Follow these steps for perfect results
baby squid
cleaned
long red chilies
seeded and finely chopped
garlic
crushed
fresh ginger
finely grated
peanut oil
Chinese cabbage
finely shredded
bean sprouts
baby beets
cooked, quartered, drained
radishes
trimmed and thinly sliced
carrots
peeled and cut into matchsticks
snow peas
trimmed and thinly sliced
baby corn
drained canned, halved lengthwise
limes
peel finely grated and lime juiced
soy sauce
honey
dry sherry
fish sauce
Clean and score the squid.
Cut the squid into 1 inch pieces.
Marinate squid with chilies, garlic, ginger, and peanut oil for 30 minutes in the refrigerator.
Toss cabbage, sprouts, beets, radishes, carrots, snow peas, and corn in a large bowl.

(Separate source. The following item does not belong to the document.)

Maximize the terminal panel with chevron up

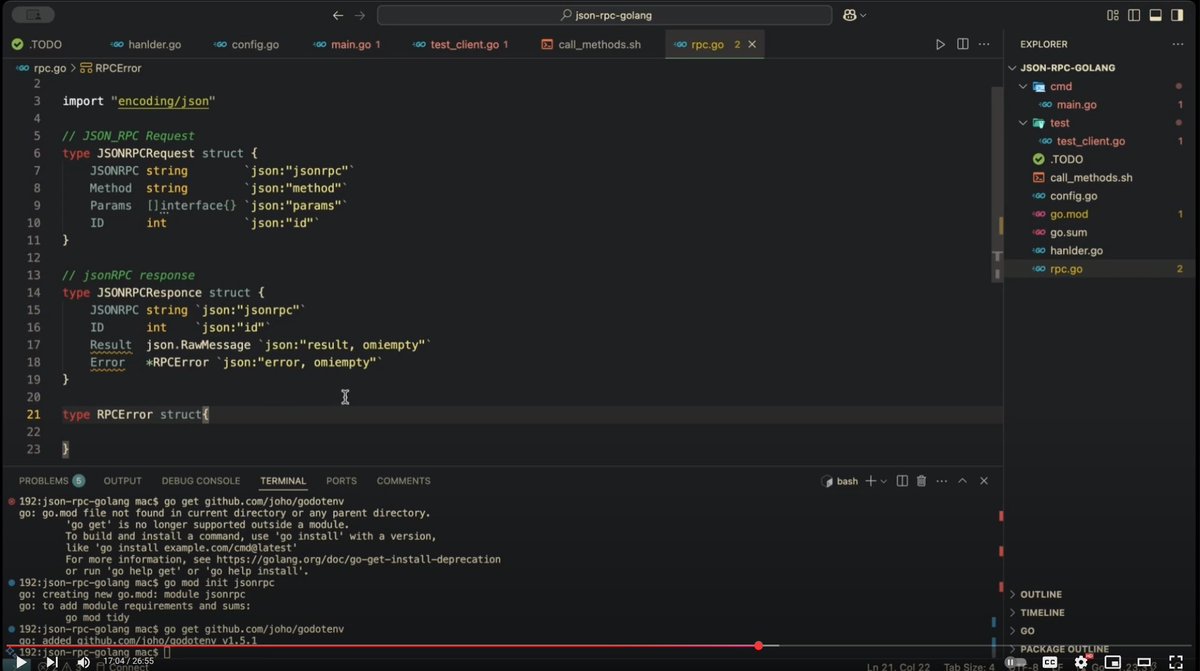click(x=962, y=481)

Preheat a cast iron griddle pan to high heat.
Cook the squid for 2-3 minutes per side, until golden and tender.
Whisk lime peel and juice, soy sauce, honey, sherry, fish sauce, and remaining ginger in a small bowl to create the dressing.

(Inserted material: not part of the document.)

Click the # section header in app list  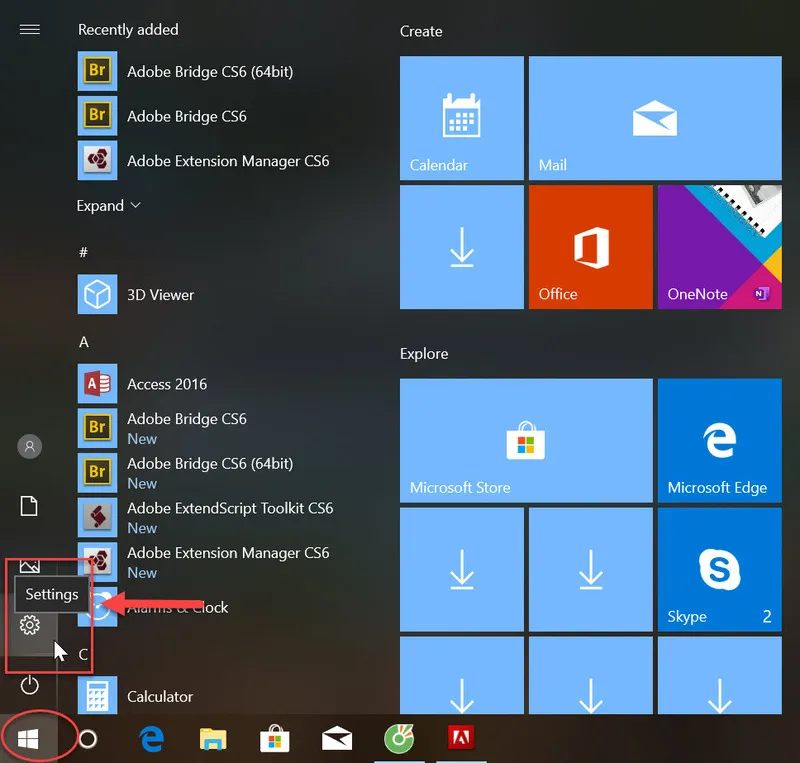click(81, 251)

Add the hot squid to the salad.
Drizzle with the dressing and toss to coat well.
Serve immediately.
Expert advice for the best results
Marinate the squid for longer for enhanced flavor.
Adjust the amount of chili to your spice preference.
Serve with a side of steamed rice or quinoa.
Everything you need to know before you start
15 mins
Dressing can be made ahead of time.
Arrange salad on a platter, garnish with fresh herbs like cilantro and a lime wedge.
Serve chilled or at room temperature.
Acidity cuts through the richness.
Discover the story behind this recipe
Squid is a popular ingredient in Asian cuisine.